I think there is an opportunity for the Canadian government to really think through how best to regulate the use of facial recognition technology for the purposes of immigration. You're absolutely right. It is already in use, both within Canada and also with its regional partners, like the United States, with whom it also shares a lot of the data.
Data sharing is an element we didn't really discuss today, but it's something that we all need to pay more attention to.
Lastly, we've heard some of the pros of facial recognition in locating missing children and in breaking up child pornography rings, for example. We do give up a little bit of our privacy to ensure the security and well-being of our communities.
Where does the commercial aspect of it fall in? Do any of you want to comment on that?
Perhaps I'll reiterate that when we're talking about commercial interests and the kind of bottom-line thinking that the private sector often brings into the mix, it's a very different framework for responsibility when it comes to the high-risk use of technology, particularly at the border, or as you're referencing, with human trafficking.
Again, we need to pay careful attention to the particular actors involved in the ecosystem in which these technologies develop and are deployed. None of this is neutral. It is all a political exercise.

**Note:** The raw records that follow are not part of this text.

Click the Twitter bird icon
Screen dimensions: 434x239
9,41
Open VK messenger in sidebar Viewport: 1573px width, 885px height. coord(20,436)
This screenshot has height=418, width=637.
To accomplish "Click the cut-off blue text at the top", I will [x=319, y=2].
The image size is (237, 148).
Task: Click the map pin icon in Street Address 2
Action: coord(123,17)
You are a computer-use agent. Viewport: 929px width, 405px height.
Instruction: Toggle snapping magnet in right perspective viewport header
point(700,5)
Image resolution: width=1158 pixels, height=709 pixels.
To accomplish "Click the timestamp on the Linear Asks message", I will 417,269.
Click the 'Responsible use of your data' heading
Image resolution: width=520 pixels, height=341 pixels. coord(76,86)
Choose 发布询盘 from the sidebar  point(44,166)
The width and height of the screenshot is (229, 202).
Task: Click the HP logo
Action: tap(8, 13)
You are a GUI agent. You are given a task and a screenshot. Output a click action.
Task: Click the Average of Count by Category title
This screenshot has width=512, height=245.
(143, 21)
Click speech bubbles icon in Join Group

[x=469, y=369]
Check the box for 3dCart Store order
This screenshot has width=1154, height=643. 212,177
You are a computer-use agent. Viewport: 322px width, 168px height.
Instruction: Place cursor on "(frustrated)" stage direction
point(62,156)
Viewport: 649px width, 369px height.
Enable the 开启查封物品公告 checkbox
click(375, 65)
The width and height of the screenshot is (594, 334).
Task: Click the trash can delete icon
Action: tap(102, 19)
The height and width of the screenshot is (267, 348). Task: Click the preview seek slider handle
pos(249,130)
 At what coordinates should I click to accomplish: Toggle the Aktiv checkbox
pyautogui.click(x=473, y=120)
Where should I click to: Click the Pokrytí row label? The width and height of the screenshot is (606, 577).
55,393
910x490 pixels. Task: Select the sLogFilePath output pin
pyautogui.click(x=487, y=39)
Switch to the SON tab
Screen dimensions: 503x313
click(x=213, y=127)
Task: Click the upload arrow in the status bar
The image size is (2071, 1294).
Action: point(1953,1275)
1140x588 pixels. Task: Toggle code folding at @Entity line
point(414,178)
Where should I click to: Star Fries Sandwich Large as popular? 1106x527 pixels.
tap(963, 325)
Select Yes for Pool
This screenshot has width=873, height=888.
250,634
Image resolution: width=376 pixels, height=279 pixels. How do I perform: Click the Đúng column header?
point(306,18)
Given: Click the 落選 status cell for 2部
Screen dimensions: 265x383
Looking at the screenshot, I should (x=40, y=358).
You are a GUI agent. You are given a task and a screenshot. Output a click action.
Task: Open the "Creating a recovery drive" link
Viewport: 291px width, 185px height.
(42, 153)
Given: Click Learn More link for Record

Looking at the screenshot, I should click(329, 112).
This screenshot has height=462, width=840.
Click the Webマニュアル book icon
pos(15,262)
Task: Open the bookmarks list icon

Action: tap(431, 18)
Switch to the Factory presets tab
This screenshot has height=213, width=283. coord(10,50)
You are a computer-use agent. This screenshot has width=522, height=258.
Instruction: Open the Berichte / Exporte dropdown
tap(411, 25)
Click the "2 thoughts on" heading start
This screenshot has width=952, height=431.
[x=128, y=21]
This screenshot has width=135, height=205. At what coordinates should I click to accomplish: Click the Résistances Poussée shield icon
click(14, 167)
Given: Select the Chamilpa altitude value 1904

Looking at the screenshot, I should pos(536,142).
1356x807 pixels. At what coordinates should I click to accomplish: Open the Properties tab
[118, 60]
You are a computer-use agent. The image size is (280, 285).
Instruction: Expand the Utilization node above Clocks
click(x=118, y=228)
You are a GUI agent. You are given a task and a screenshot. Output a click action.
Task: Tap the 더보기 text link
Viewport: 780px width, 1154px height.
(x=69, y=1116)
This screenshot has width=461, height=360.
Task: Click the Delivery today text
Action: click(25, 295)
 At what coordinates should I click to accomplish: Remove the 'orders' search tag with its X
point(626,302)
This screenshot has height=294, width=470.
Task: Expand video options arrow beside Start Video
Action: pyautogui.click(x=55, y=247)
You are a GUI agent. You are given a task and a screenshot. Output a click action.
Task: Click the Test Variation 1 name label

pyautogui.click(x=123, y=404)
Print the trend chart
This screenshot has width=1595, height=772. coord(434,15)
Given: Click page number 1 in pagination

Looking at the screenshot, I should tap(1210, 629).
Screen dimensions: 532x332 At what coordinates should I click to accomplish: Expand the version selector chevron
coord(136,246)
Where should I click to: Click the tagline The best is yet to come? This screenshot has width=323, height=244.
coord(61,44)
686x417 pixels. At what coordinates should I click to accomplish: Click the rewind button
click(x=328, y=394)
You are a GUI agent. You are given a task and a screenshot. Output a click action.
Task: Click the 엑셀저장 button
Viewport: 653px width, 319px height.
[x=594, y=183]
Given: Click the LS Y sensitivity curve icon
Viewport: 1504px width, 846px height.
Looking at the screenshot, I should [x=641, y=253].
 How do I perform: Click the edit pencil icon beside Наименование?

I think in approaching thinking about regulation and limits on facial surveillance through the lens of regulating use, users or the designer availability of the technology, we can start to think about things like restraints or restrictions on the use of commercial facial surveillance systems. Instead, fund or develop in-house systems using data that is not just legally sourced, but sourced through fully informed consent and processes that ensure the dignity of the individuals whose data is being processed. It would be designed and used only for very specific use cases, as opposed to commercial systems like Clearview AI, for instance, that's being used in a wide range of different scenarios, none of which are taking into account the specific social context and implications for the people whose data is being processed or who are being affected by the use of that system.
I think there are ways we can really distinguish very narrow use cases and not build into a narrative that says we need facial recognition because it can be used to protect people from potential harm.